A Special Committee on Commerce met in December to discuss economic development tools. The Committee concluded that the State must determine whether initiatives and incentives, specifically tax expenditures, are accomplishing their intended goals. It is important for the State to set up a process for regular evaluation of economic development initiatives and tax incentives. The Committee recommended a joint subcommittee be appointed to develop legislation that will allow for routine, regular evaluation of initiatives and incentives.
The Committee recommended the resources and technical expertise of the Pew Charitable Trusts be used to develop a new evaluation policy. Legislation will not be introduced this year for such an evaluation.
The Pew Charitable Trust presented testimony to the Committee. Tax incentives are one of the primary tools that states and communities use to achieve goals of creating jobs, raising wages and helping local economies thrive long-term.
 These incentives cost states and local governments an estimated $45 billion annually. Since the start of 2012, more than 20 states have enacted laws requiring evaluation of tax incentives or improving existing evaluation requirements. In 2015 & 2016, 13 states approved such laws. Kansas has not been one of them.
 Pew has identified 10 states that have well-designed plans for regular reviews, experience in producing quality evaluations, and a process for informing policy choices. After selecting the evaluator, the first step is to design a plan for the evaluation. The second step is to measure the impact of incentives. The third step is to inform policymakers. The fourth step is to set a review schedule. The most common approach for states is to use legislative evaluation or audit functions. A policy question is whether Kansas will work with the existing Legislative Post Audit or hire outside evaluators?
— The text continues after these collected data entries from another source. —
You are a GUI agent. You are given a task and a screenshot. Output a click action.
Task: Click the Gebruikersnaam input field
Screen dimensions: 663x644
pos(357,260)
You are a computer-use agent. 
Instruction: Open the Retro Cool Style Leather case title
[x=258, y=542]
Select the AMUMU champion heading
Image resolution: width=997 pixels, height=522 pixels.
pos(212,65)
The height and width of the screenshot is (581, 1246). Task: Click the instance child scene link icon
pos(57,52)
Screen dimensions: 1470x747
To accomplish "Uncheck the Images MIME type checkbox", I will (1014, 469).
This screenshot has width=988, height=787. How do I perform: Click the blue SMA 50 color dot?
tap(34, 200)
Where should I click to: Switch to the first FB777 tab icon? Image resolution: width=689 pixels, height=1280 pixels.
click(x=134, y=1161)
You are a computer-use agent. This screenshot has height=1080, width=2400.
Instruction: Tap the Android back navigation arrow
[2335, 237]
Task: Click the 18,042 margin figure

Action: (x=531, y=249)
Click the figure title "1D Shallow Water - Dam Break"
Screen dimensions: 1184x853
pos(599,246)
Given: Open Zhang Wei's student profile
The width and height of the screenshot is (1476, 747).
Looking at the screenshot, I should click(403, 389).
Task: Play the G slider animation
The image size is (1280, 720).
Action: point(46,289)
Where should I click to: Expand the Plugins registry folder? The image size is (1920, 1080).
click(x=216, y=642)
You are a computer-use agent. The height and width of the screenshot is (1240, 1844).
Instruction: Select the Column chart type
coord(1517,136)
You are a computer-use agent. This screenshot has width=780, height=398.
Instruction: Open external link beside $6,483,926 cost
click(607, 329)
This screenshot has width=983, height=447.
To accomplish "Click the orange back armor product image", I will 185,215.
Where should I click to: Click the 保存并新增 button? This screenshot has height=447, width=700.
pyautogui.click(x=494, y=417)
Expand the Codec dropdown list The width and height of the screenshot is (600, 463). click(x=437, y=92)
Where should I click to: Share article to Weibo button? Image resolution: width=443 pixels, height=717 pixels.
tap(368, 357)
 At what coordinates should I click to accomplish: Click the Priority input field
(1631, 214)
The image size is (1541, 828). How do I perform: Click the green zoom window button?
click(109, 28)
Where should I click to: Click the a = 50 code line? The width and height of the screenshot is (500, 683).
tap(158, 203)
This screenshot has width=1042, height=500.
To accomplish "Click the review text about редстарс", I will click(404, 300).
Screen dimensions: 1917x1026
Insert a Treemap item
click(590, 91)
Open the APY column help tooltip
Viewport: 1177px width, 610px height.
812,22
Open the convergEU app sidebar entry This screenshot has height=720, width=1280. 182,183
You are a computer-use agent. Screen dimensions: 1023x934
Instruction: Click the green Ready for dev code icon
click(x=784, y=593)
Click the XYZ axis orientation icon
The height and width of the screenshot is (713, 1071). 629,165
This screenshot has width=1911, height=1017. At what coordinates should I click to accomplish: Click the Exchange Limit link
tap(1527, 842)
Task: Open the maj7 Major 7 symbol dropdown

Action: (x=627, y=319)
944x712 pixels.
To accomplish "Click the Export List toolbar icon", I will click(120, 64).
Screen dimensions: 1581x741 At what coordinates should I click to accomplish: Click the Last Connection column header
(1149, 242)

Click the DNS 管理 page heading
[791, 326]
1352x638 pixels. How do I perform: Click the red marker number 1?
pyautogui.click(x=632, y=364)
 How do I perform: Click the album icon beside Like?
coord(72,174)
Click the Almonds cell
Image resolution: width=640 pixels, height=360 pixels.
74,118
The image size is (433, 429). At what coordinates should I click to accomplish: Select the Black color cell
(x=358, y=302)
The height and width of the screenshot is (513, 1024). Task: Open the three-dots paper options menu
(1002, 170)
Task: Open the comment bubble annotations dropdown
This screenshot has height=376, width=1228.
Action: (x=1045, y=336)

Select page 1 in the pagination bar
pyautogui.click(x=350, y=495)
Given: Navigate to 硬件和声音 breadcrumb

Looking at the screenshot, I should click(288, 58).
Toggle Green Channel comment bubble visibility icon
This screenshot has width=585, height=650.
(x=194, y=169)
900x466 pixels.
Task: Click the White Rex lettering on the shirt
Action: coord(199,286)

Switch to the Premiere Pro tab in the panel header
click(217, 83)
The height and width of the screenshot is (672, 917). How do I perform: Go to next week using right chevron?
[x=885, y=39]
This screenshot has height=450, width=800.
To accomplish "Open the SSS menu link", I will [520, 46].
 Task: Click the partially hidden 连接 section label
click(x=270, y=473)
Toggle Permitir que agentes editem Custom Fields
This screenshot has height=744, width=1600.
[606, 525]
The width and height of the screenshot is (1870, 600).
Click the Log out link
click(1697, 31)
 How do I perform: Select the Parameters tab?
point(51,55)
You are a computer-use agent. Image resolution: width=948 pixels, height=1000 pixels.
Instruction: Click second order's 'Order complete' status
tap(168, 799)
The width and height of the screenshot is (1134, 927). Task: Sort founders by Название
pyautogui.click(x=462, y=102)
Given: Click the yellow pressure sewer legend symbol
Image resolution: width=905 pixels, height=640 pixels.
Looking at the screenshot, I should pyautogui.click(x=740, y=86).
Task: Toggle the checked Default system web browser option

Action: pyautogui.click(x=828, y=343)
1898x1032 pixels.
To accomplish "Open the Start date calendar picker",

The largest economic incentive in Kansas has been the Sales Tax and Revenue (STAR) Bond Financing Act which is a form of tax increment financing that allows city governments to issue special revenue bonds that are repaid by the revenues received by the city (or county) from incremental increases in transient guest taxes, local sales taxes, and use taxes collected from taxpayers doing business within the designated STAR district. The primary STAR goal was to increase economic development geared towards major, destination tourism. The bonds are usually for 20 years.
Reauthorized in 2017, the STAR financing act will sunset July 1, 2020 although in 2018 there is a moratorium on new STAR Bond districts. Presently there are 11 active STAR Bond projects. In 2017, the State remitted over $35 million in sales and use tax revenues back to communities. Since the inception of STAR Bonds, the State has distributed $557.4 million.
The Community Improvement Districts (CIDs) Act provides authority for a local sales tax of up to 2% to be imposed on the sales by retail businesses located within those districts in order to fund the costs for commercial development or redevelopment projects in the district. The total number of CIDs has grown to 123 and likely to grow given the popularity with municipalities and developers. In 2017, $11.8 million in CID sales tax revenue was distributed to finance CID projects.
The Transportation Development District (TDD) Act provides authority to municipalities for a 1% local sales tax. Currently there are 36 TDDs. In 2017, almost $10 million in TDD sales tax revenue was distributed to finance TDD projects. There are 17 CIDs and TDDs that overlap STAR Bond districts.
This legislation permits the collection of existing sales tax from remote sellers. State and local governments have lost billions in uncollected sales taxes and Main Street businesses find themselves at a significant competitive disadvantage with online merchants.
E-commerce represented 13% of total retail sales ($5.076 trillion) in 2017 and 49% of the growth in retail sales. Amazon is responsible for much of the growth. The total value of transactions from American consumers on reached $189 billion last year up from $145 billion in 2016.
There are still legal disputes over charging sales tax on internet sellers that do not have a tangible presence in a state. This bill asserts that if a customer has a nexus (such as a phone ‘ap’) with an online merchant that is enough. The United States Supreme Court is presently revisiting this topic in a South Dakota case while Congress continues to do nothing.